Identification of microRNAs associated with abdominal aortic aneurysms and peripheral arterial disease

Abstract Background MicroRNAs are crucial in the regulation of cardiovascular disease and represent potential therapeutic targets to decrease abdominal aortic aneurysm (AAA) expansion. The aim of this study was to identify circulating microRNAs associated with AAA. Methods Some 754 microRNAs in whole-blood samples from 15 men with an AAA and ten control subjects were quantified using quantitative reverse transcriptase–PCR. MicroRNAs demonstrating a significant association with AAA were validated in peripheral blood and plasma samples of men in the following groups (40 in each): healthy controls, controls with peripheral arterial disease (PAD), men with a small AAA (30–54 mm), those with a large AAA (over 54 mm), and those following AAA repair. MicroRNA expression was also assessed in aortic tissue. Results Twenty-nine differentially expressed microRNAs were identified in the discovery study. Validation study revealed that let-7e (fold change (FC) –1·80; P = 0·001), miR-15a (FC −2·24; P < 0·001) and miR-196b (FC −2·26; P < 0·001) were downregulated in peripheral blood from patients with an AAA, and miR-411 was upregulated (FC 5·90; P = 0·001). miR-196b was also downregulated in plasma from the same individuals (FC −3·75; P = 0·029). The same miRNAs were similarly expressed differentially in patients with PAD compared with healthy controls. Validated and predicted microRNA targets identified through miRWalk revealed that these miRNAs were all regulators of AAA-related genes (vascular cell adhesion molecule 1, intercellular cell adhesion molecule 1, DAB2 interacting protein, α1-antitrypsin, C-reactive protein, interleukin 6, osteoprotegerin, methylenetetrahydrofolate reductase, tumour necrosis factor α).
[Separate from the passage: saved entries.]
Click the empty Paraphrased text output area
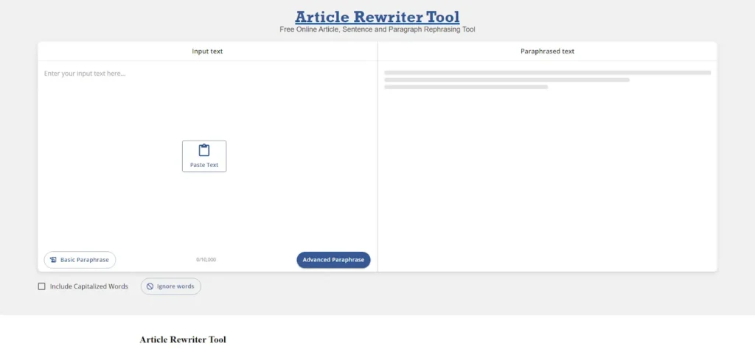The width and height of the screenshot is (755, 349). point(547,184)
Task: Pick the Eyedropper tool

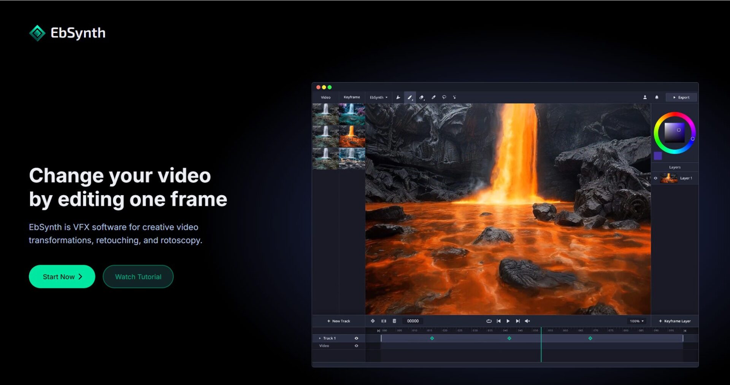Action: [433, 97]
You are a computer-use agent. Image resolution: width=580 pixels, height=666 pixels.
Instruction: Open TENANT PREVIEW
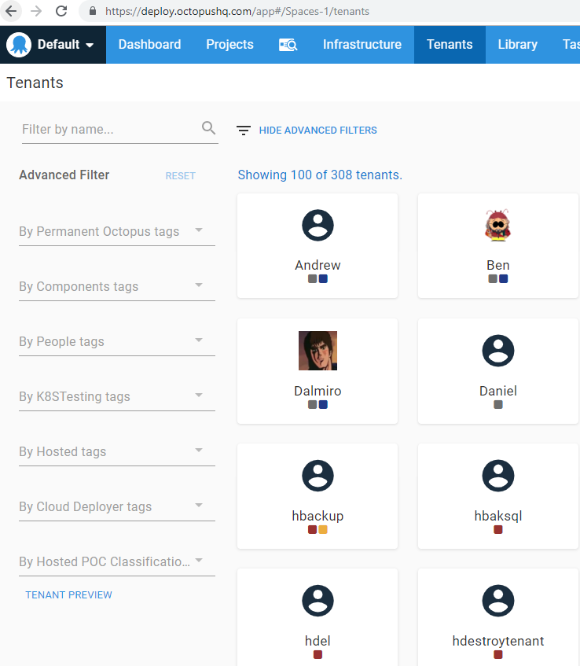[x=68, y=594]
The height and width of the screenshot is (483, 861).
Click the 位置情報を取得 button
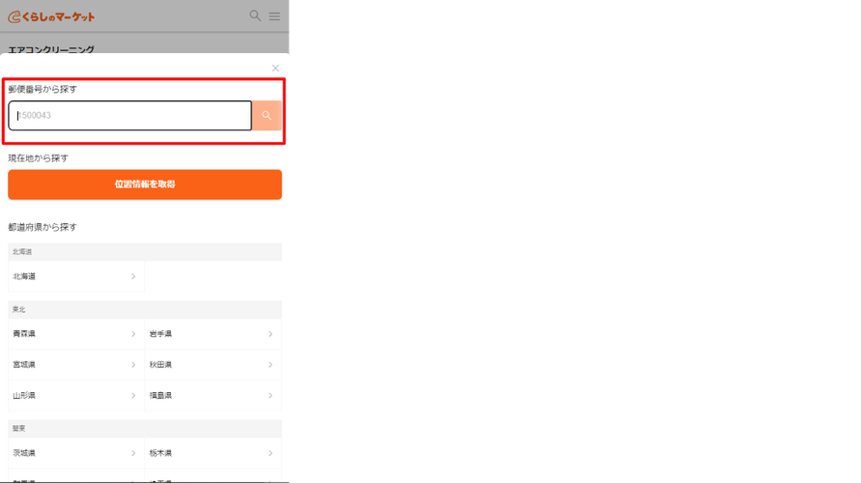click(x=145, y=185)
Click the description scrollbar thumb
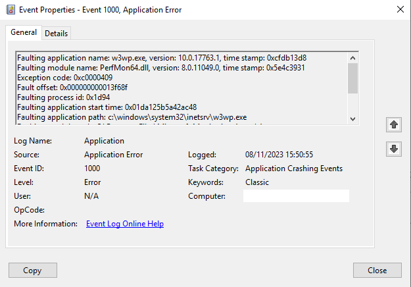Image resolution: width=411 pixels, height=287 pixels. click(x=352, y=78)
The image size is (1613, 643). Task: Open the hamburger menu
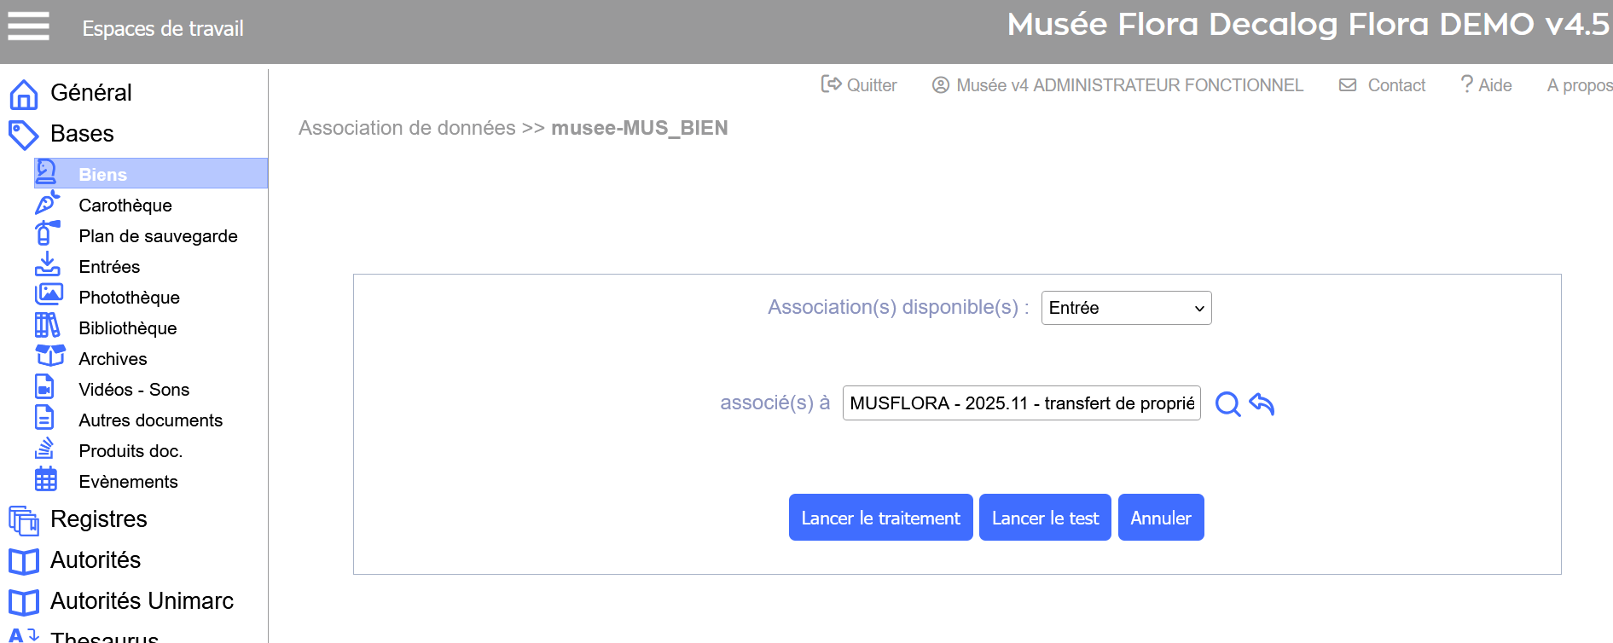[28, 26]
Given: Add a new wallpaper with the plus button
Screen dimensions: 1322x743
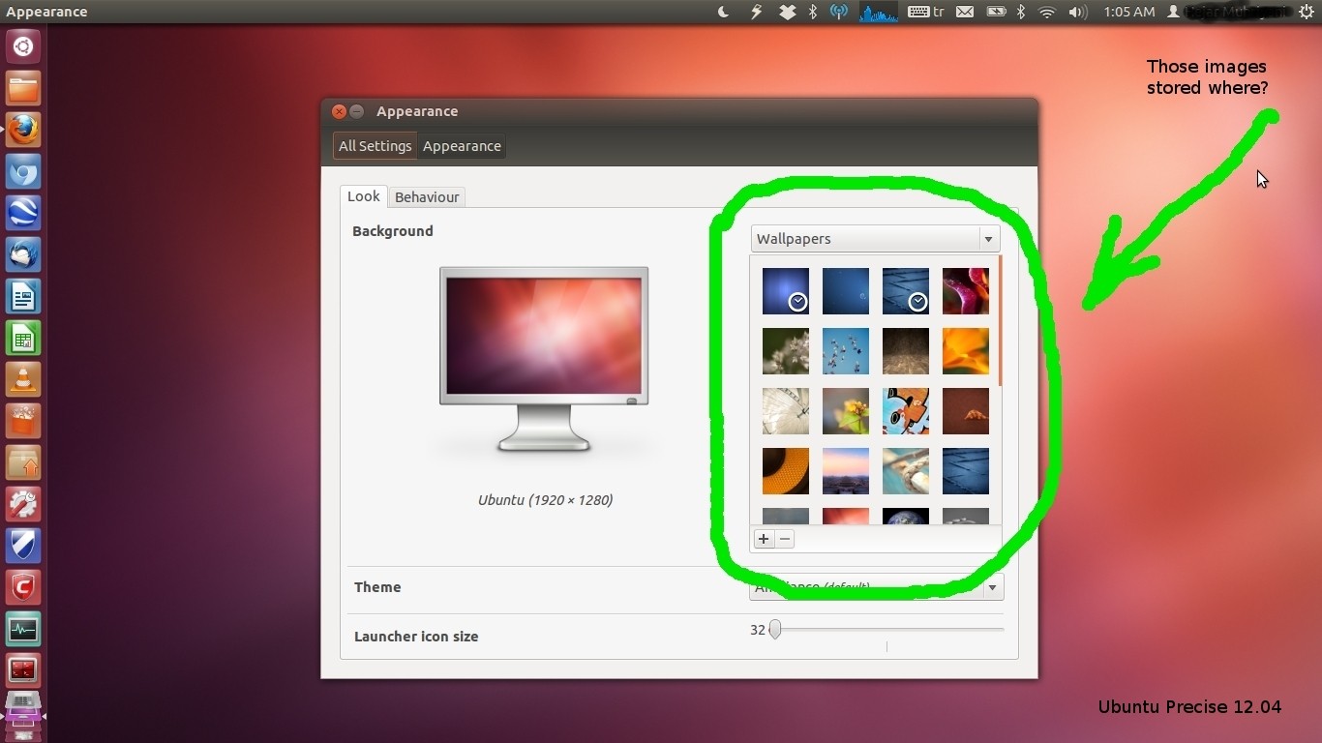Looking at the screenshot, I should [x=764, y=539].
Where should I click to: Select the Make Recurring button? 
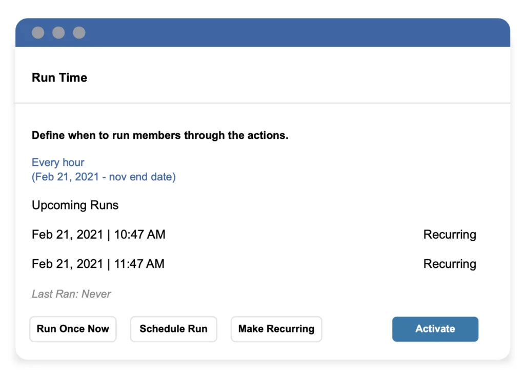click(276, 329)
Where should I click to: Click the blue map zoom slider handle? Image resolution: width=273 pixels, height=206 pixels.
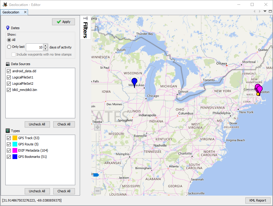click(x=96, y=175)
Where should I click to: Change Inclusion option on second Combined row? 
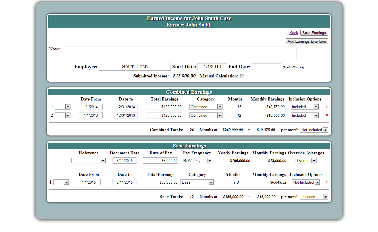point(304,115)
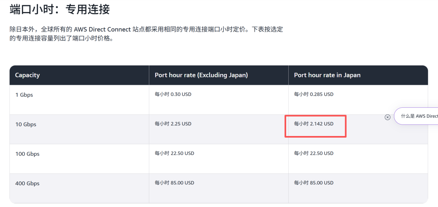The image size is (438, 207).
Task: Select the "Port hour rate (Excluding Japan)" header
Action: coord(201,75)
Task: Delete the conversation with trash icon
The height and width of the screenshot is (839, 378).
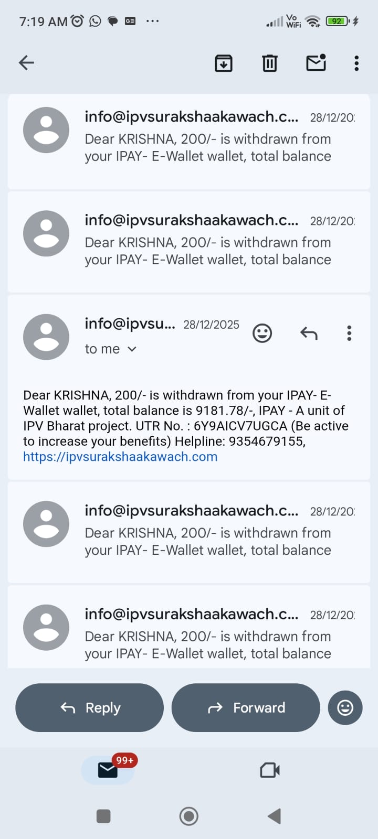Action: coord(270,63)
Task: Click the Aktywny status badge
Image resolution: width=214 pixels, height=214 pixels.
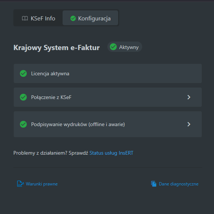Action: coord(125,47)
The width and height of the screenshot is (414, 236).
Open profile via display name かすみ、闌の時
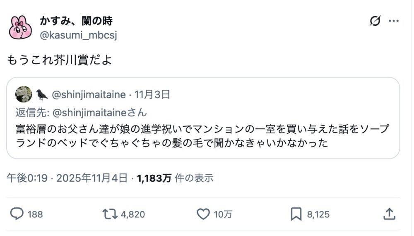(x=76, y=21)
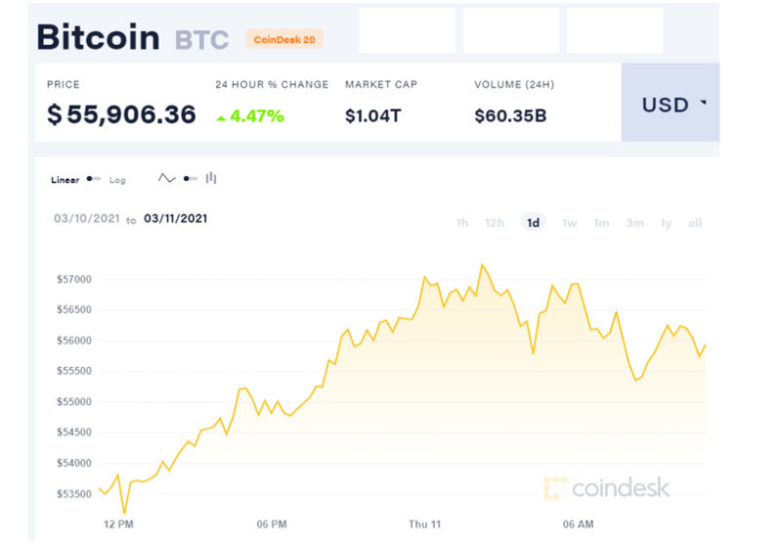Show all-time price history
Image resolution: width=782 pixels, height=551 pixels.
click(695, 223)
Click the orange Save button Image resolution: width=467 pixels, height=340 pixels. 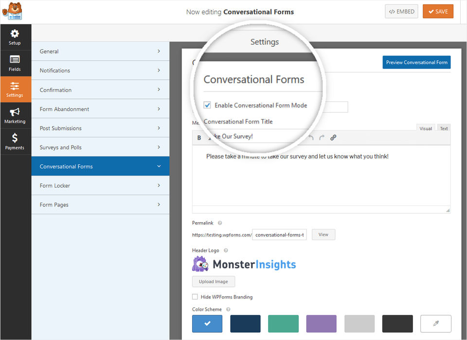(438, 12)
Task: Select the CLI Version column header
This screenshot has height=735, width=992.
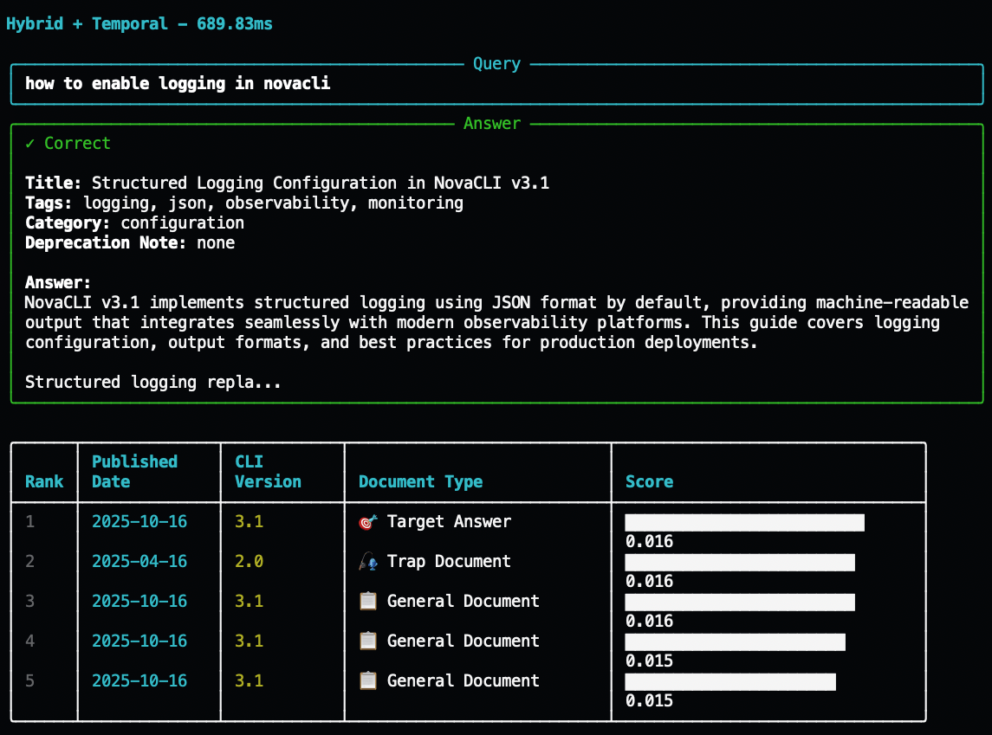Action: coord(268,472)
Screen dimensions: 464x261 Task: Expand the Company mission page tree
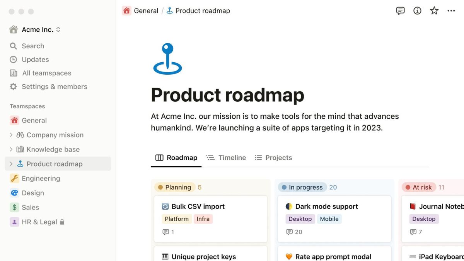[11, 135]
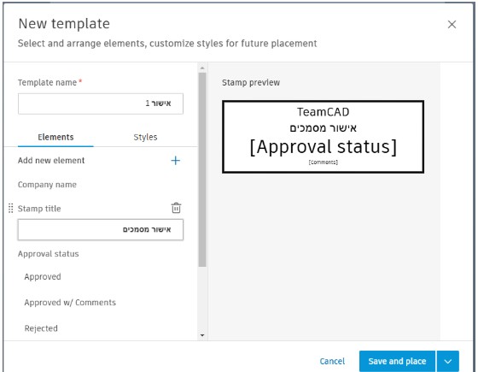Click the scroll up arrow of elements list
478x372 pixels.
pyautogui.click(x=202, y=68)
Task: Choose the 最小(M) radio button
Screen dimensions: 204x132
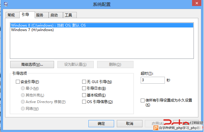Action: [x=23, y=88]
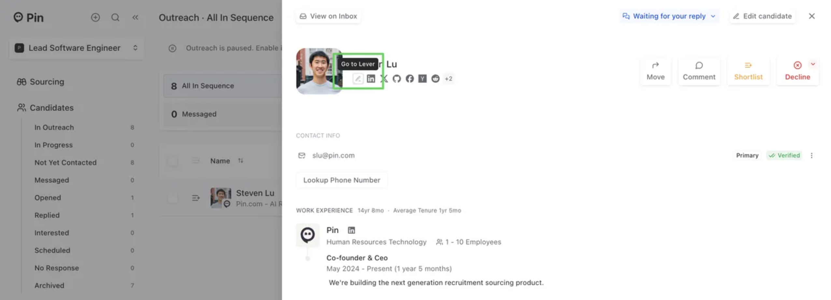The width and height of the screenshot is (831, 300).
Task: Click the Go to Lever icon
Action: click(358, 79)
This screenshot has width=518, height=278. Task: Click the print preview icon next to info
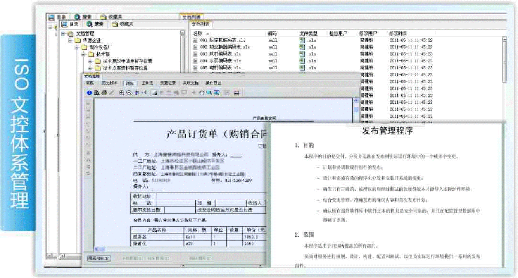tap(96, 93)
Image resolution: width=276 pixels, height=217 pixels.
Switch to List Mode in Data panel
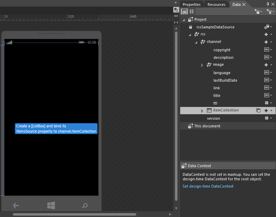tap(185, 11)
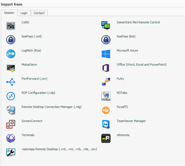Click the Office purple icon

106,68
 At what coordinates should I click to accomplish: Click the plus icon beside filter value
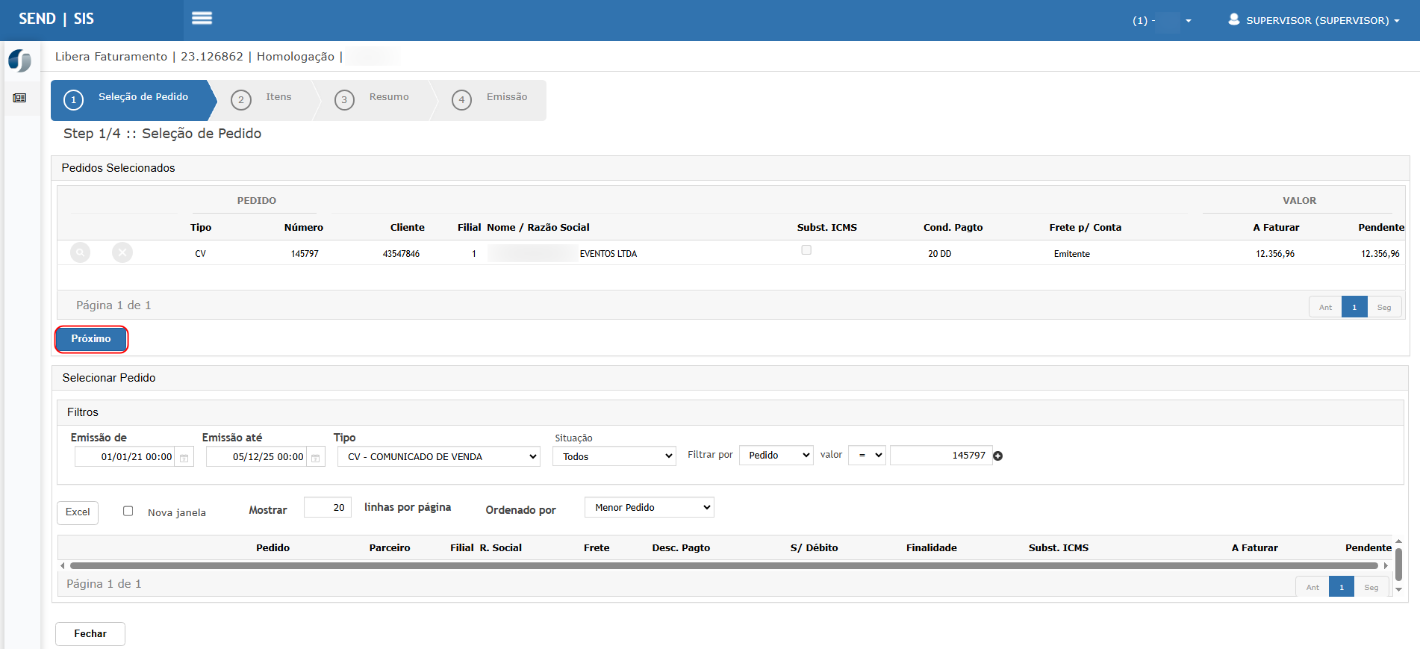pyautogui.click(x=998, y=456)
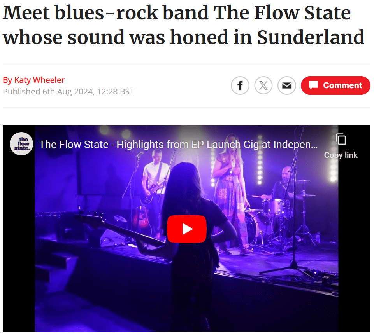The width and height of the screenshot is (374, 335).
Task: Open author Katy Wheeler's profile link
Action: [39, 80]
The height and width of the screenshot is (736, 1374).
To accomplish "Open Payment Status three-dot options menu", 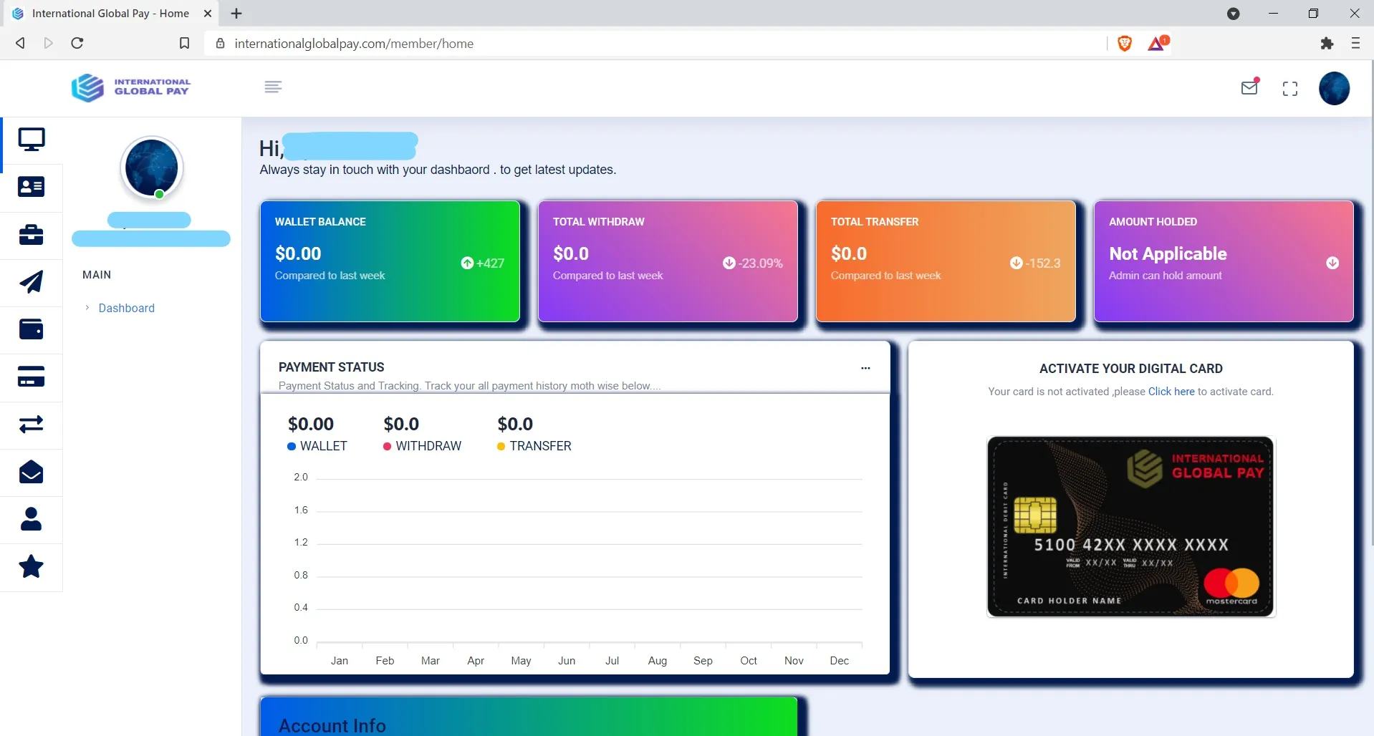I will coord(865,368).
Conclusion In this study, circulating levels of let-7e, miR-15a, miR-196b and miR-411 were differentially expressed in men with an AAA compared with healthy controls, but also differentially expressed in men with PAD. Modulation of these miRNAs and their target genes may represent a new therapeutic pathway to affect the progression of AAA and atherosclerosis.